Eis uma ideia produtiva, já tentada neste espaço de outras maneiras. Se a banda desenhada é considerada como parte da, ou pelo menos relacionada à, literatura num sentido lato, e se aceitarmos o continuamente extensível campo dos ditos “romances gráficos” no que diz respeito à sua autoria, público e modos de circulação, então é claro como a água que viremos cada vez mais a depararmo-nos com uma variedade tão larga quanto à da literatura. Isto leva necessariamente a que surjam títulos diferentes sob a luz, não tanto de grandes conquistas de temas e campos, mas de ligeiros incrementos no interior de um dado género ou estilo. (Mais) 

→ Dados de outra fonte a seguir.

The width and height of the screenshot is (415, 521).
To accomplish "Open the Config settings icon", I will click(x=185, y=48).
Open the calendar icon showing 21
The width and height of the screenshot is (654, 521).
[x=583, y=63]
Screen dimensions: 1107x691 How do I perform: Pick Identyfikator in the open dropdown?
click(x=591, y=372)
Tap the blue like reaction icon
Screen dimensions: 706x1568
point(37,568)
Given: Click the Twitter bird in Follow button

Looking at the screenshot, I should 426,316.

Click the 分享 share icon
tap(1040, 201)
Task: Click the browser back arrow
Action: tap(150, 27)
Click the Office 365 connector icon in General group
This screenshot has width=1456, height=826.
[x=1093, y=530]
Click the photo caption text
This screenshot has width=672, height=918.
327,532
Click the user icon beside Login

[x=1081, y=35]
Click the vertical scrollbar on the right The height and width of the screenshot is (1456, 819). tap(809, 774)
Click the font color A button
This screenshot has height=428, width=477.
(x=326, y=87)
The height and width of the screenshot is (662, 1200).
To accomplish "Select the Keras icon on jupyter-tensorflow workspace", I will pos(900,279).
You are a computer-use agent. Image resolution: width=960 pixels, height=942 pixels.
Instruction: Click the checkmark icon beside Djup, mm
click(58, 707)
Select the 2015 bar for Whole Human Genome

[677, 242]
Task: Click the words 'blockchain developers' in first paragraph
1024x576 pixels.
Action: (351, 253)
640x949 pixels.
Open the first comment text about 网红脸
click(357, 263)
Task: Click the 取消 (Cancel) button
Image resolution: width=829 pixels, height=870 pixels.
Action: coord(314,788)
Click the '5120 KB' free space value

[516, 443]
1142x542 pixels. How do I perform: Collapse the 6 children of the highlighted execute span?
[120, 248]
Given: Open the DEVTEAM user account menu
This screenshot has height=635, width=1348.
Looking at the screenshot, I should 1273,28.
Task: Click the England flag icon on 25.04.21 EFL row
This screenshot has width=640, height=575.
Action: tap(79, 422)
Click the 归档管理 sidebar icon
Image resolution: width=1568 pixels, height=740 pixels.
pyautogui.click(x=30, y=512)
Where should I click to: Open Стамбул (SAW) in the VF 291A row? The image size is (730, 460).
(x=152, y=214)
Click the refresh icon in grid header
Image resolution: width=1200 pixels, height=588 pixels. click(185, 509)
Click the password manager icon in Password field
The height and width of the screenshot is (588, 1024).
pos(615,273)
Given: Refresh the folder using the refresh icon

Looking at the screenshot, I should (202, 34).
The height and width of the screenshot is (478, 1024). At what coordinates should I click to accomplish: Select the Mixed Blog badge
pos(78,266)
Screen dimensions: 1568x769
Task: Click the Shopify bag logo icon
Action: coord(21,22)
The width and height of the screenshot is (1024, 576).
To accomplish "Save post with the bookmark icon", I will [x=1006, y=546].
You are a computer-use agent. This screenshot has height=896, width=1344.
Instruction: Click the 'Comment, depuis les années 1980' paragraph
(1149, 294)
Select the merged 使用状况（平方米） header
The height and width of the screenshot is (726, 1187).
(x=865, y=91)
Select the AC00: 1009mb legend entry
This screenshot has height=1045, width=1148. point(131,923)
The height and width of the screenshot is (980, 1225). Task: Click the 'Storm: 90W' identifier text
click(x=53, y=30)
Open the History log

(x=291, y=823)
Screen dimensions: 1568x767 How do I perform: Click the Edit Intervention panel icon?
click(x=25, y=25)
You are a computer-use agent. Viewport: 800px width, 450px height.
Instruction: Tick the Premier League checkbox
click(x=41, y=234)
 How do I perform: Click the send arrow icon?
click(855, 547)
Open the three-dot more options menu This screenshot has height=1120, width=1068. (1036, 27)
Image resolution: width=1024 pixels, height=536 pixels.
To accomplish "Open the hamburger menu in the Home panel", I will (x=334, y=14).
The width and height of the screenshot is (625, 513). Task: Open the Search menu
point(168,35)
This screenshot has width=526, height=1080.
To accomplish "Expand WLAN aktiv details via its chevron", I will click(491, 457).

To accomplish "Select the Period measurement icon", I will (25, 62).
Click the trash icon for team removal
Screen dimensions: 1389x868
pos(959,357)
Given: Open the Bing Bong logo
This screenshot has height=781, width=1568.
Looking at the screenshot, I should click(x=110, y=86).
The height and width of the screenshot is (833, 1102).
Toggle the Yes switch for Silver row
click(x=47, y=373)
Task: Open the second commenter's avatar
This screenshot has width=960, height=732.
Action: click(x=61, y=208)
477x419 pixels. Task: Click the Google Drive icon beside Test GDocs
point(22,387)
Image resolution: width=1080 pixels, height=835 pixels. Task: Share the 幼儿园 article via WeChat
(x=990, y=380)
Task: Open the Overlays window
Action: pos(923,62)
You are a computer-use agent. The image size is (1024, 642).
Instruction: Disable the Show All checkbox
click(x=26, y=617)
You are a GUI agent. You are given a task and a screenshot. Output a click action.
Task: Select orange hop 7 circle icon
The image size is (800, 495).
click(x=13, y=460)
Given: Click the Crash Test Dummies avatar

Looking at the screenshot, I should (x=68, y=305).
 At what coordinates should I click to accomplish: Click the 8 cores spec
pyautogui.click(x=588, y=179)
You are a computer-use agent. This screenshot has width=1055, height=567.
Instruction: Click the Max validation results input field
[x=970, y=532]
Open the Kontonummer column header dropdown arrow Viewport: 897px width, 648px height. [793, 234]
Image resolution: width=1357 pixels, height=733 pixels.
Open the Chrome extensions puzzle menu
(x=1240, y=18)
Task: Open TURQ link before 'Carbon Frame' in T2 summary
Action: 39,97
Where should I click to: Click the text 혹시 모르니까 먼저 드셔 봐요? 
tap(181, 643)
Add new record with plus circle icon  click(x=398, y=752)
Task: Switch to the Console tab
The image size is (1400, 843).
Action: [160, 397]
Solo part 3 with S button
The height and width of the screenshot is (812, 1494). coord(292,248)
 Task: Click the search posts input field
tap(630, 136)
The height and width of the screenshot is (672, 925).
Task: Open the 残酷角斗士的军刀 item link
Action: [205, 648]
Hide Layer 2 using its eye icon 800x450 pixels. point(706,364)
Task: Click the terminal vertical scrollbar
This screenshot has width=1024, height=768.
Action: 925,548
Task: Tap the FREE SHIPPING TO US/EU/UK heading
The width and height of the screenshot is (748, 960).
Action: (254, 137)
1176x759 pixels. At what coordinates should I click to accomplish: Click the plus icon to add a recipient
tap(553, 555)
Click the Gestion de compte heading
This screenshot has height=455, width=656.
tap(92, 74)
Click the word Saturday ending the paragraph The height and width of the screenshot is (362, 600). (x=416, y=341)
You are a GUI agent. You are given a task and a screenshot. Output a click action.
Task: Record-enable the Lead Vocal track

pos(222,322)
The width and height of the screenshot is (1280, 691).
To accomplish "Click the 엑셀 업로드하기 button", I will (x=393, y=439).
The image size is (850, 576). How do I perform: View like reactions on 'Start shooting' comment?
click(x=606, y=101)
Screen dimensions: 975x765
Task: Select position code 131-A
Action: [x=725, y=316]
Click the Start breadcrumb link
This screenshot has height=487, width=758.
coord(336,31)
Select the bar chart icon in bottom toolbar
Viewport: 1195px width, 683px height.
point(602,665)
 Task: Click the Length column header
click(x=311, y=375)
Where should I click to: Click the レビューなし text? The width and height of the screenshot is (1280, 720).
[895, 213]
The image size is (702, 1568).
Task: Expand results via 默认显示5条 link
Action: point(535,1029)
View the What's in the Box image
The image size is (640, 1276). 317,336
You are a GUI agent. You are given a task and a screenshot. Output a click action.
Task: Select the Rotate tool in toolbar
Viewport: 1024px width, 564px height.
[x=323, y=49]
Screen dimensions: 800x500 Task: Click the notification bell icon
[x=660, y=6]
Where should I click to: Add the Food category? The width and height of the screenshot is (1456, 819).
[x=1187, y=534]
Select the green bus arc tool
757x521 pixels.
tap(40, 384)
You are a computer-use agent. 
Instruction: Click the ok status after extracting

Isto pode parecer uma espécie de justificação para algo que “não traz nada de novo”, é verdade, mas se queremos olhar para a banda desenhada como um campo expandido, temos de estar cientes de que nem tudo o que é publicado, mesmo que possa ser visto como “alternativo”, “independente”, “maduro”, “contemporâneo”, ou “pós-genérico”, etc. tem necessariamente de ser entendido como algo passível de hipérbole, a figura que serviu à “defesa” da banda desenhada durante largos anos. Se no campo literário poderá haver casos para grandes expectativas e celebrações quando da publicação de escritores que tanto angariam renome de “primeira água” como massas, como Houellebecq e Murakami, e também casos de celebração para poesia ou ensaísmo brilhante que não vende mais do que três centenas de livros, também a banda desenhada conterá o mesmo tipo de nichos, relativos à sua área. E, para além de quaisquer extremos que se elejam, tudo o que vai circulando.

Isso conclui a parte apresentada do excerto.